====== DATASET CONTENT ======

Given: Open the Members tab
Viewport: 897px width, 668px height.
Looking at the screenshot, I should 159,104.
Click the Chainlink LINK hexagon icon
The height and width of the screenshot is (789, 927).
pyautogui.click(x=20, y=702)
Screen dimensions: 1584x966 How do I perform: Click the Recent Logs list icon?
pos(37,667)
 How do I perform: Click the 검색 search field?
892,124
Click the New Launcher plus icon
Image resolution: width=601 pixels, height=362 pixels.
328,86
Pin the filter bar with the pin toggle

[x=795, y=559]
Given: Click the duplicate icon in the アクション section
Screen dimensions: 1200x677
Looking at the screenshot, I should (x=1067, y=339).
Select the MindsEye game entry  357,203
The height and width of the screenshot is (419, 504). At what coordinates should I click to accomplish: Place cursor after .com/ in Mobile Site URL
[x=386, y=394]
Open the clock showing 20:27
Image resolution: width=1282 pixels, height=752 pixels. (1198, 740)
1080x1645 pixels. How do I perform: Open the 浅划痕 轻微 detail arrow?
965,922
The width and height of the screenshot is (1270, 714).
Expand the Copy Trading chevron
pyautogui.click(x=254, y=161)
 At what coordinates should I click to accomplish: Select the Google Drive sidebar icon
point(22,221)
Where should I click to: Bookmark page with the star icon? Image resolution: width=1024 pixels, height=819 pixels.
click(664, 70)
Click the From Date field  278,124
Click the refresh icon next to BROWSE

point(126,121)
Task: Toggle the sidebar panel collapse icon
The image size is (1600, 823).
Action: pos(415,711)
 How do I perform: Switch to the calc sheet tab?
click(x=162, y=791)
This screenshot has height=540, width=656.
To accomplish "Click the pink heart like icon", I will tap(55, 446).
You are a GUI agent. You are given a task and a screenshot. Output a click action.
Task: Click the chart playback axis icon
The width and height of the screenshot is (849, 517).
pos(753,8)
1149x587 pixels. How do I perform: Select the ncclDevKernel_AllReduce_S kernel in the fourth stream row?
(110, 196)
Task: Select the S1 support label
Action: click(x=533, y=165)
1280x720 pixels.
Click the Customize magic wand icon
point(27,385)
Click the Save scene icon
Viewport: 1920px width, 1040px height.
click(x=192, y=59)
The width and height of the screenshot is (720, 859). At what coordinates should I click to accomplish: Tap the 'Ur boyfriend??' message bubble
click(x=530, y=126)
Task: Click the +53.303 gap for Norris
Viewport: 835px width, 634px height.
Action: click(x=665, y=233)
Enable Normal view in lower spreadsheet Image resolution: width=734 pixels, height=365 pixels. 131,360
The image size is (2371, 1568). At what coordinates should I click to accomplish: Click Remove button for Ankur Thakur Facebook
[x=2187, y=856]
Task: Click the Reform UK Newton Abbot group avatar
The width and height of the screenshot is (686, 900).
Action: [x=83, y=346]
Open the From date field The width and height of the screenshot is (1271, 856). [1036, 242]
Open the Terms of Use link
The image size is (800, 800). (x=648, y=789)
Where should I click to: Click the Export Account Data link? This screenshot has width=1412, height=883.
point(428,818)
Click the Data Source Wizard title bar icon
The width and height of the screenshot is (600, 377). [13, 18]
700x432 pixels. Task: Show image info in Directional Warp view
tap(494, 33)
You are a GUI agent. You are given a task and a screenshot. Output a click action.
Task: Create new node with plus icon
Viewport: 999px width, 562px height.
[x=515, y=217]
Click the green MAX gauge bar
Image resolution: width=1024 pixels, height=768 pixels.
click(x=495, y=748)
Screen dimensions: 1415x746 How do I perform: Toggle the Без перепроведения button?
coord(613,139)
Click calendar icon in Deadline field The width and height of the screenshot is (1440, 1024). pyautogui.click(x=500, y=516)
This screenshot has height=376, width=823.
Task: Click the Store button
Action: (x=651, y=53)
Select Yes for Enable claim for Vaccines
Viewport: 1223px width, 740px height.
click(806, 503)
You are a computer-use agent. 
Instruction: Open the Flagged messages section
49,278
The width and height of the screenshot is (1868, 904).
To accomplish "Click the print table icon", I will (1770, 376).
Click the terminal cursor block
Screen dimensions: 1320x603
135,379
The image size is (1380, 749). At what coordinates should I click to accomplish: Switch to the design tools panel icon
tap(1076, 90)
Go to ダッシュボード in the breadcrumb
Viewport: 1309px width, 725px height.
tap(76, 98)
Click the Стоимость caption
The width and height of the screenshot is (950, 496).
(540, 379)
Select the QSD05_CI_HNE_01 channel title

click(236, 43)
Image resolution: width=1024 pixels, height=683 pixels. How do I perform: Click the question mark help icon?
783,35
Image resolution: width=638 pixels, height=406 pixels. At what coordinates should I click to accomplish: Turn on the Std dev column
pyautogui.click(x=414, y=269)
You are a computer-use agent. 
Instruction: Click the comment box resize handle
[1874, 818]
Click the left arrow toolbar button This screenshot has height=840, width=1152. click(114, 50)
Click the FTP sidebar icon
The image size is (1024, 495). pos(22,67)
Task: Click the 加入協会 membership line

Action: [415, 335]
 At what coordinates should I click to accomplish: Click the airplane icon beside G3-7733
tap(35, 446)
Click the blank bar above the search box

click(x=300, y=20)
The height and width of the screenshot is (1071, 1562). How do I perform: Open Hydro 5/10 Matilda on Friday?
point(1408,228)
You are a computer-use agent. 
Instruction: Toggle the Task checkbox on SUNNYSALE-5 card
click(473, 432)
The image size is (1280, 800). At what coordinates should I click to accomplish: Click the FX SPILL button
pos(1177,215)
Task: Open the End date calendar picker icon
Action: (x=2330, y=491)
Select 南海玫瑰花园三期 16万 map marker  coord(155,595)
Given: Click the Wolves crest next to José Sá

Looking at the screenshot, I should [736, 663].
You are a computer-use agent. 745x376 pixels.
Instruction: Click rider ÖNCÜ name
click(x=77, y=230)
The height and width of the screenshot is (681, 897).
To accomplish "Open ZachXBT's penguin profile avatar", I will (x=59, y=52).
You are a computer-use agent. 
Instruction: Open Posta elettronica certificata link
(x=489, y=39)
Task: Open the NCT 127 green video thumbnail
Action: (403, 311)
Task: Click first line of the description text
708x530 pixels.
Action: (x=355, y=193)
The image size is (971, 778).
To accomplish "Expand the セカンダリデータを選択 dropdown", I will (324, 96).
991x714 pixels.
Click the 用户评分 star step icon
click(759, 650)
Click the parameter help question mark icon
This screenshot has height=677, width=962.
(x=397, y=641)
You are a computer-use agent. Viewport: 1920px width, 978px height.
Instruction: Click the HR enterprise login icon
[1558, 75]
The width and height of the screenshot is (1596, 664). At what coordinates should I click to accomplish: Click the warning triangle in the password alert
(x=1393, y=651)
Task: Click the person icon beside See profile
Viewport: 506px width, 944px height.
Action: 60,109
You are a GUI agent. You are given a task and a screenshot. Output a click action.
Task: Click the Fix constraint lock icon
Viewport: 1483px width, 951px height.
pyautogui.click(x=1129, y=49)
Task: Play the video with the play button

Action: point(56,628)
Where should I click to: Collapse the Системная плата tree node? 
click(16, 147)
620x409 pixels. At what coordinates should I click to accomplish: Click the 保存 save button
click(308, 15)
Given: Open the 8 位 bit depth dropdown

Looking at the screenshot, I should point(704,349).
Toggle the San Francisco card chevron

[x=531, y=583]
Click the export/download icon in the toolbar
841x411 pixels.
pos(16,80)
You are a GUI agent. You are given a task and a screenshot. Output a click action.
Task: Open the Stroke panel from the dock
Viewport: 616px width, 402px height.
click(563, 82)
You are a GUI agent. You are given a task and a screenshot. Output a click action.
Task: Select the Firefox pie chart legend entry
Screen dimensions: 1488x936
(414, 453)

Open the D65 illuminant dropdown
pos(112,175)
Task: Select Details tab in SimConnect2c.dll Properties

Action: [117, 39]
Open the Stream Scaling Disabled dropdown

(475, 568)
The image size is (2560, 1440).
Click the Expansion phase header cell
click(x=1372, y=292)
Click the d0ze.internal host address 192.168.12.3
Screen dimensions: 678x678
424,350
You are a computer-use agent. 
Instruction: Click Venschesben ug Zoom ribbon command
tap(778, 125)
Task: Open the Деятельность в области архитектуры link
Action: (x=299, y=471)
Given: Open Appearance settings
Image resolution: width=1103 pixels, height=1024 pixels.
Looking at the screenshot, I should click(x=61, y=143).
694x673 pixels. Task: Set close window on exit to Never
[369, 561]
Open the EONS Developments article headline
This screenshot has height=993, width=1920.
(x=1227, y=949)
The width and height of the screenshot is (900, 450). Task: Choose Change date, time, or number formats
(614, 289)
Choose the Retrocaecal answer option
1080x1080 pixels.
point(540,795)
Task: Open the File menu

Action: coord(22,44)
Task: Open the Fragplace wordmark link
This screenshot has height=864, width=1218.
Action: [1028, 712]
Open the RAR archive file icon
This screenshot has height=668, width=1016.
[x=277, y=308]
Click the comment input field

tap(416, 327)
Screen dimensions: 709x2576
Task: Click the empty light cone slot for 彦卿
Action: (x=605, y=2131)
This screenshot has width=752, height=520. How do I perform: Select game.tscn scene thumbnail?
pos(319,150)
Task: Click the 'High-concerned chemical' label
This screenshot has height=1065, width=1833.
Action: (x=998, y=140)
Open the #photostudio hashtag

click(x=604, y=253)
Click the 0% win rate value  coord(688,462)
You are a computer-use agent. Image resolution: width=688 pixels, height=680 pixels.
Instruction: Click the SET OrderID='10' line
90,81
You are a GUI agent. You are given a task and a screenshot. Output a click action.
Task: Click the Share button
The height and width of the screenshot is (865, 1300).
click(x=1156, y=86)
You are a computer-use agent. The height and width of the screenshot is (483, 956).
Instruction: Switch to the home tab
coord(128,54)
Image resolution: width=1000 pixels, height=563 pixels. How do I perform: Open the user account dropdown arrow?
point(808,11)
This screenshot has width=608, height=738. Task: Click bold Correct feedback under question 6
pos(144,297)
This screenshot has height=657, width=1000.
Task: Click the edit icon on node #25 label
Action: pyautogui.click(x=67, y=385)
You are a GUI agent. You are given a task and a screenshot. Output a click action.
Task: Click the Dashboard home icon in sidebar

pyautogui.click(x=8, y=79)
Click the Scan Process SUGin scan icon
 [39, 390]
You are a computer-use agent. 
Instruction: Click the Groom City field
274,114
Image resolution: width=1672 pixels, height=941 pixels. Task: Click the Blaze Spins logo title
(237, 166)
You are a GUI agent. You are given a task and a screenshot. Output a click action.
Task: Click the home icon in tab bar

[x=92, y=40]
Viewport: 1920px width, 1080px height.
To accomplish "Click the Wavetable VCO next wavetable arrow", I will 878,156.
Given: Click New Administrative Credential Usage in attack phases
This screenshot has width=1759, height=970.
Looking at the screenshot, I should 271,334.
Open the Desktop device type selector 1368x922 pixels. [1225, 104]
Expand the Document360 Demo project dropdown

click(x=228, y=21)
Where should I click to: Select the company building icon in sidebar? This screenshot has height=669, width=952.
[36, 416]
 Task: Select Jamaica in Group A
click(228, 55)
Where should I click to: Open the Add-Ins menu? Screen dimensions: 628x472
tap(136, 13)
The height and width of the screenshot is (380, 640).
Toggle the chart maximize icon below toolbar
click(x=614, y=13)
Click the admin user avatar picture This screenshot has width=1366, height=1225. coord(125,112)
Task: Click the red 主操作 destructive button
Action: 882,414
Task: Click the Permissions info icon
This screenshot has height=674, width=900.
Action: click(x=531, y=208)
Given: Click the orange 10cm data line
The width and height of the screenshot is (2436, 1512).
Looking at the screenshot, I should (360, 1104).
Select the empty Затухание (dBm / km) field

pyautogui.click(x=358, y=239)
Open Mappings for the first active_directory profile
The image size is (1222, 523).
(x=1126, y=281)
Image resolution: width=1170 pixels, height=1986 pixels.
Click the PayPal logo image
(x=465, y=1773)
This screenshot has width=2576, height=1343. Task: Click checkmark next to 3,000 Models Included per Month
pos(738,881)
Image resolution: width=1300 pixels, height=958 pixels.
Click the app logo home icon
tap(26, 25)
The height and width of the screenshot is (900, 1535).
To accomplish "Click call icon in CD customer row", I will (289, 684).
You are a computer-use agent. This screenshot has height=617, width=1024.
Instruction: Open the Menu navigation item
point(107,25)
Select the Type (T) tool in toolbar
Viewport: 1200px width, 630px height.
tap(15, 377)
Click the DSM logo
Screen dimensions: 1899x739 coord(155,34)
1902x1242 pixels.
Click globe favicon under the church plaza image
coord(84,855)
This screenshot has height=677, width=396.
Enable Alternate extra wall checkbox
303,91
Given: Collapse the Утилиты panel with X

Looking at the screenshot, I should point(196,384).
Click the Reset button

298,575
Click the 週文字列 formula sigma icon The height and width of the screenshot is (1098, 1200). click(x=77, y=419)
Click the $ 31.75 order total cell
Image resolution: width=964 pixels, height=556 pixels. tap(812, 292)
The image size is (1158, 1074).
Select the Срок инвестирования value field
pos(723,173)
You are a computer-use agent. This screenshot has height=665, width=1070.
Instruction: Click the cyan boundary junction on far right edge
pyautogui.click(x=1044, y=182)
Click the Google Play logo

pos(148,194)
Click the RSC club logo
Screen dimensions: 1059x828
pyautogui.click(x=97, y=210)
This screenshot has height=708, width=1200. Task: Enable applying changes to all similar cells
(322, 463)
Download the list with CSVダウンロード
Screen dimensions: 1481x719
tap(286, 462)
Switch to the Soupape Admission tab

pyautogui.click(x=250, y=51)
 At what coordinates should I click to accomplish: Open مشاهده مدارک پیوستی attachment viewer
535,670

======

For the records above, state how many lines contain "entry", and nothing more.

#### WRITTEN RESPONSE:
2